Christians in Bahrain make up about 14.5% of the population. Bahrain has had a native Christian community for many centuries, with the first recorded presence dating back to the 12th century. Expatriate Christians, however, make up the majority of Christians in Bahrain, while local Christian Bahrainis (who hold Bahraini citizenship) make up a much smaller community. Alees Samaan, the former Bahraini ambassador to the United Kingdom, is a native Christian.

Bahraini Christians
Christians who hold Bahraini citizenship number approximately 1,000. The majority of the Christians are originally from Iraq, Palestine and Jordan, with a small minority having lived in Bahrain for many centuries; the majority have been living as Bahraini citizens for less than a century. There are also smaller numbers of native Christians who originally hail from Lebanon, Syria, and India.

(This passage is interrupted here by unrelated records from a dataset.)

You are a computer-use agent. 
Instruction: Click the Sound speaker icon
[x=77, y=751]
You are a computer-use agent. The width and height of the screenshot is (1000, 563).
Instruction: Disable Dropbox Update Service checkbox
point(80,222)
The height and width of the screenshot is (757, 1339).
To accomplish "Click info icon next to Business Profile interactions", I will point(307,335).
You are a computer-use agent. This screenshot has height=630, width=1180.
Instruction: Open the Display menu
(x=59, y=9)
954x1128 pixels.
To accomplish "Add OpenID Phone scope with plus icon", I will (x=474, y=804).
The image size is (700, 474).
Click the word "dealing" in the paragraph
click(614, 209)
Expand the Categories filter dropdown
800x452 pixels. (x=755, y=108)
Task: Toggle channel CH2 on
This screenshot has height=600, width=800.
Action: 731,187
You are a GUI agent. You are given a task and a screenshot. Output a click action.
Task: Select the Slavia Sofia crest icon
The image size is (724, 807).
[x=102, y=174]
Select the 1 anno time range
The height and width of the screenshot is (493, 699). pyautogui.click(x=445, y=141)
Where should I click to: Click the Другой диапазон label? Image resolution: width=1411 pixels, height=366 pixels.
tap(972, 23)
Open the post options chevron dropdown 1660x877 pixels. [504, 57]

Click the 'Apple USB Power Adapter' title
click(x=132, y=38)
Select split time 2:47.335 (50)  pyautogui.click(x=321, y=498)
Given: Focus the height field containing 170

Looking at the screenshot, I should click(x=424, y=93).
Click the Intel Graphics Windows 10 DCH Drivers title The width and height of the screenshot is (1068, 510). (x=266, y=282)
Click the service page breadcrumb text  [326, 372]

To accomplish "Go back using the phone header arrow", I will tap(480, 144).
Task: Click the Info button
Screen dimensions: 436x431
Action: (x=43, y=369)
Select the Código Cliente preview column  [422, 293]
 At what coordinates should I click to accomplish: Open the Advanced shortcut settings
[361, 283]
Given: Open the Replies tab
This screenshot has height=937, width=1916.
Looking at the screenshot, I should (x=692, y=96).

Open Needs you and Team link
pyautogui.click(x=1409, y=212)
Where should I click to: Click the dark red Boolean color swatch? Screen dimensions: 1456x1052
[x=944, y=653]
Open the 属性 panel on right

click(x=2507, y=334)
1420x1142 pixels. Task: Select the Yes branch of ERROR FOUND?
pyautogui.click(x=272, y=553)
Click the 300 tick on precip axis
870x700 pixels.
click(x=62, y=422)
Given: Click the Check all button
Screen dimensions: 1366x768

The majority of Christian Bahraini citizens tend to be Orthodox Christians, with the largest church by membership being the Eastern Orthodox Church. They enjoy many equal religious and social freedoms. Bahrain has Christian members in the Bahraini government. Bahrain is one of two GCC countries to have a native Christian population; the other country, Kuwait, also has Christian population but in smaller numbers, with less than 400 Christian Kuwaiti citizens.

Eastern Orthodox Christians in Bahrain traditionally belong to the jurisdiction of Eastern Orthodox Patriarchate of Antioch and All the East. An Eastern Orthodox parish in Bahrain was organized in 2000 by late metropolitan Constantine Papastephanou of Baghdad and Kuwait (1969-2014), who also had ecclesiastical jurisdiction over Eastern Orthodox in Bahrain and the United Arab Emirates.

Expatriate Christians
Foreign citizens who live and work in Bahrain make up the majority of Christians in Bahrain. They include people from Europe, North and South America, Africa, Asia, and the Middle East. They belong to various Catholic, Orthodox, and Protestant churches.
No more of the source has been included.